### Exercise instructions
Up to and including the line containing "Given: Check the", set down each line of the entries below exactly, starting from the first, and leave out the rest.

### Stored records
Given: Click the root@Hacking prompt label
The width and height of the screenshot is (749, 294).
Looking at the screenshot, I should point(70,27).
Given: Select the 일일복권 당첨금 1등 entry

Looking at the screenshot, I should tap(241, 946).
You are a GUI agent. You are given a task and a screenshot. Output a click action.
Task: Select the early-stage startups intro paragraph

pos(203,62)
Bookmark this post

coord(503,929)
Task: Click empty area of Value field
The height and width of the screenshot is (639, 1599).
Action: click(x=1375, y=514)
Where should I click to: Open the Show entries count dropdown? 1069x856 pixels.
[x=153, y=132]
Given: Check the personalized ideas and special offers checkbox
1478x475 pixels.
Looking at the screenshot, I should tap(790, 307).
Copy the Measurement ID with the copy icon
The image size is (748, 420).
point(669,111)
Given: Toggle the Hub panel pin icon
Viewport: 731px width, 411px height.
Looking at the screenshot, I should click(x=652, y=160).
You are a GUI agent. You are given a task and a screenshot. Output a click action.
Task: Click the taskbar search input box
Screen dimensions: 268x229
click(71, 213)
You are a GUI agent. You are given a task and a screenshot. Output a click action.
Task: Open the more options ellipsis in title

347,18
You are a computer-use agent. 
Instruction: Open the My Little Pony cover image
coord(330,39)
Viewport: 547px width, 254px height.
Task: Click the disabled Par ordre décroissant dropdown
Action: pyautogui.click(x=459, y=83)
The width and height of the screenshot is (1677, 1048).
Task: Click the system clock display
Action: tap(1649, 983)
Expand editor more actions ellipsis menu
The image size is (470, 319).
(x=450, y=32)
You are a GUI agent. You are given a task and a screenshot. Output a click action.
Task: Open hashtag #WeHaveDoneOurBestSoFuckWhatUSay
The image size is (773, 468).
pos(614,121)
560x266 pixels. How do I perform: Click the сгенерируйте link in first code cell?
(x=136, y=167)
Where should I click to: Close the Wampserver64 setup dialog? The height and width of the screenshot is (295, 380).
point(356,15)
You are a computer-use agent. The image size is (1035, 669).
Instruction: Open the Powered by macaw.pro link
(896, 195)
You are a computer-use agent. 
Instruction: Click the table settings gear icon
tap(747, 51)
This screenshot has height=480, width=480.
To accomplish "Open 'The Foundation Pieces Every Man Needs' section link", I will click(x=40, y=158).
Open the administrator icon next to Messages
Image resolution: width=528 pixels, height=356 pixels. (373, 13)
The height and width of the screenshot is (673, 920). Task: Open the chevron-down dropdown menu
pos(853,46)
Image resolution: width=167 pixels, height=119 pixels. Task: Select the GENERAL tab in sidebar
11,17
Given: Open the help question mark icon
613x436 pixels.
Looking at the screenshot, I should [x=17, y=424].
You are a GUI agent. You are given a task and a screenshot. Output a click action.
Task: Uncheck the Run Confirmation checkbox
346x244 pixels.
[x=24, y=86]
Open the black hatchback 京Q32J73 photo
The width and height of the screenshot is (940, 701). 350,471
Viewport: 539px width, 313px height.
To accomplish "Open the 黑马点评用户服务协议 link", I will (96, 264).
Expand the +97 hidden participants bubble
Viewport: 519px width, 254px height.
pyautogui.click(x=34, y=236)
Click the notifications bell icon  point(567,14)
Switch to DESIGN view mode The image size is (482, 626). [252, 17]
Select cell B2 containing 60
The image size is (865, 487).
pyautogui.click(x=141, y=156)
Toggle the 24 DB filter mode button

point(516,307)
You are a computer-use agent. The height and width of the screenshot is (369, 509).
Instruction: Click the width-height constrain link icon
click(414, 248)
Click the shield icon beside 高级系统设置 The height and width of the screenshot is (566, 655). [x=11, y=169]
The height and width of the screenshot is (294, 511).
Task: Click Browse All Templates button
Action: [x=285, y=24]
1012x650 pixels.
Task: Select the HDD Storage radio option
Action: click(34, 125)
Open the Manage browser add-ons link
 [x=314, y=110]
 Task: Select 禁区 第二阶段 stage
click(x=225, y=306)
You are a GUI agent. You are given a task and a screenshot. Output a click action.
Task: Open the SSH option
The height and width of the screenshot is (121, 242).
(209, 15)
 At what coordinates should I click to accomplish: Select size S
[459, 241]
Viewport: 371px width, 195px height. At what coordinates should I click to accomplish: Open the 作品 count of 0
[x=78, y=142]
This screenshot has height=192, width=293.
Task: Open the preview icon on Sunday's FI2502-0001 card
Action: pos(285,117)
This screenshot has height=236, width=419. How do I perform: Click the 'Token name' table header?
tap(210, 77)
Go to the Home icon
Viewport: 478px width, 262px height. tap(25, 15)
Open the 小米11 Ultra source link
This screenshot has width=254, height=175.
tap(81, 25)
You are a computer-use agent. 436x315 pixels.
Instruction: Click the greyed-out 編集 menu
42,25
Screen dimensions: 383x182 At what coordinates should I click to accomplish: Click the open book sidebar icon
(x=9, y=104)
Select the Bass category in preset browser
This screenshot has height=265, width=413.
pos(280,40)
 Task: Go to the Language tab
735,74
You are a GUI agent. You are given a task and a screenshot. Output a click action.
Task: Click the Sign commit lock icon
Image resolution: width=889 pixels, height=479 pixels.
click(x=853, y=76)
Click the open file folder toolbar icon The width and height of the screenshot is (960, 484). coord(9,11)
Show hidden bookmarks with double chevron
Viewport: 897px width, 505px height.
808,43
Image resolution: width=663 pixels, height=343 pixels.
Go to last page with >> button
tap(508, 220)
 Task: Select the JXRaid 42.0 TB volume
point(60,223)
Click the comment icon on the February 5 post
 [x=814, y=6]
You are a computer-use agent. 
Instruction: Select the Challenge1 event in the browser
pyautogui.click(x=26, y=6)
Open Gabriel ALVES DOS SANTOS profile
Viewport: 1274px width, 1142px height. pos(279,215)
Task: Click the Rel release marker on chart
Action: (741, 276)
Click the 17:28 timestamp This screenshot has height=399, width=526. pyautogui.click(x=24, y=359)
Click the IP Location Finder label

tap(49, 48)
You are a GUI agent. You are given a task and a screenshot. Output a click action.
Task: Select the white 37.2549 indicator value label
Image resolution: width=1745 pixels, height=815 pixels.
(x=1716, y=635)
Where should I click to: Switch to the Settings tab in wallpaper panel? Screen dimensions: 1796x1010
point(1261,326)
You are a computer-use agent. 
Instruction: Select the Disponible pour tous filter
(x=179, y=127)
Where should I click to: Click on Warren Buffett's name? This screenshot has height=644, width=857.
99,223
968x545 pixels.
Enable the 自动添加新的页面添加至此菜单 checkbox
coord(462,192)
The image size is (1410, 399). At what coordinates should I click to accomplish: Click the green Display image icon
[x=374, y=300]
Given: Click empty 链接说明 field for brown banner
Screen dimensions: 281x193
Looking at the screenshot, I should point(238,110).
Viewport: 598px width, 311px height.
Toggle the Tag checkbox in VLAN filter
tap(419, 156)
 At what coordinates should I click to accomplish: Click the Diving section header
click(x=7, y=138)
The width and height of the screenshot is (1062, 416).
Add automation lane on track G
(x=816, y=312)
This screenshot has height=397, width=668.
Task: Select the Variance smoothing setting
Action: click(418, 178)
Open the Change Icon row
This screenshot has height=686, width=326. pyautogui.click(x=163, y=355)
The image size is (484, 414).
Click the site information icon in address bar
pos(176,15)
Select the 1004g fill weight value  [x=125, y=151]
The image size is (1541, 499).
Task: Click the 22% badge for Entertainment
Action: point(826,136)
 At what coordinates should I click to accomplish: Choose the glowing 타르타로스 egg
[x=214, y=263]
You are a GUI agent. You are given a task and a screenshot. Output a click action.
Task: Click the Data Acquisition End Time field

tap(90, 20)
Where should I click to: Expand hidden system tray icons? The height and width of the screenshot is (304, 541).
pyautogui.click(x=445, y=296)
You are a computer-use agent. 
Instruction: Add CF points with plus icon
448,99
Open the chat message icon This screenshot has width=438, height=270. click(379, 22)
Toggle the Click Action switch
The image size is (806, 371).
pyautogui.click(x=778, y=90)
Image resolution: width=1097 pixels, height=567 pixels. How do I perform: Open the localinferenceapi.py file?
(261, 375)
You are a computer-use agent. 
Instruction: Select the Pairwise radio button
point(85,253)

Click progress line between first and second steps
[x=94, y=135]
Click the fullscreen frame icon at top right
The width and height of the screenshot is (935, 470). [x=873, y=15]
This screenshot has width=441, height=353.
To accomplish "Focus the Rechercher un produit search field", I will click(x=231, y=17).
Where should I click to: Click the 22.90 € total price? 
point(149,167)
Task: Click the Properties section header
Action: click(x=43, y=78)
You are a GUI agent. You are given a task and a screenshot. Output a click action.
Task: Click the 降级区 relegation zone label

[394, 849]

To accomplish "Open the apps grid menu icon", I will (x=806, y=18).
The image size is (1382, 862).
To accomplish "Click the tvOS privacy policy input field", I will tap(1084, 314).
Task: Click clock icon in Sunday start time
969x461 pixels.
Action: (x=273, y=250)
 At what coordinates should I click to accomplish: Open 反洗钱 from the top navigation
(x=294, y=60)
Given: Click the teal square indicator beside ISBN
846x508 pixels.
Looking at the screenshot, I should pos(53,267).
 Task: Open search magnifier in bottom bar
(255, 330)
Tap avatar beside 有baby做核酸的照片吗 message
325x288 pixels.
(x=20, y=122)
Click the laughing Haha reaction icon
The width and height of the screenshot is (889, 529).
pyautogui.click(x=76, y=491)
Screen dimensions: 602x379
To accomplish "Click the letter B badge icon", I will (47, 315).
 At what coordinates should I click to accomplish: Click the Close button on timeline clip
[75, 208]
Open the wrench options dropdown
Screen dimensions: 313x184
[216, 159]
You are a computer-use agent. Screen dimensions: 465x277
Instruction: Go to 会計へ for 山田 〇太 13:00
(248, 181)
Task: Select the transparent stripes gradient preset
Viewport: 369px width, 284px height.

### Answer for this exercise
Given: Click the root@Hacking prompt label
The width and height of the screenshot is (749, 294).
Looking at the screenshot, I should point(70,27).
Given: Select the 일일복권 당첨금 1등 entry

Looking at the screenshot, I should tap(241, 946).
You are a GUI agent. You are given a task and a screenshot. Output a click action.
Task: Select the early-stage startups intro paragraph

pos(203,62)
Bookmark this post

coord(503,929)
Task: Click empty area of Value field
The height and width of the screenshot is (639, 1599).
Action: click(x=1375, y=514)
Where should I click to: Open the Show entries count dropdown? 1069x856 pixels.
[x=153, y=132]
Given: Check the personalized ideas and special offers checkbox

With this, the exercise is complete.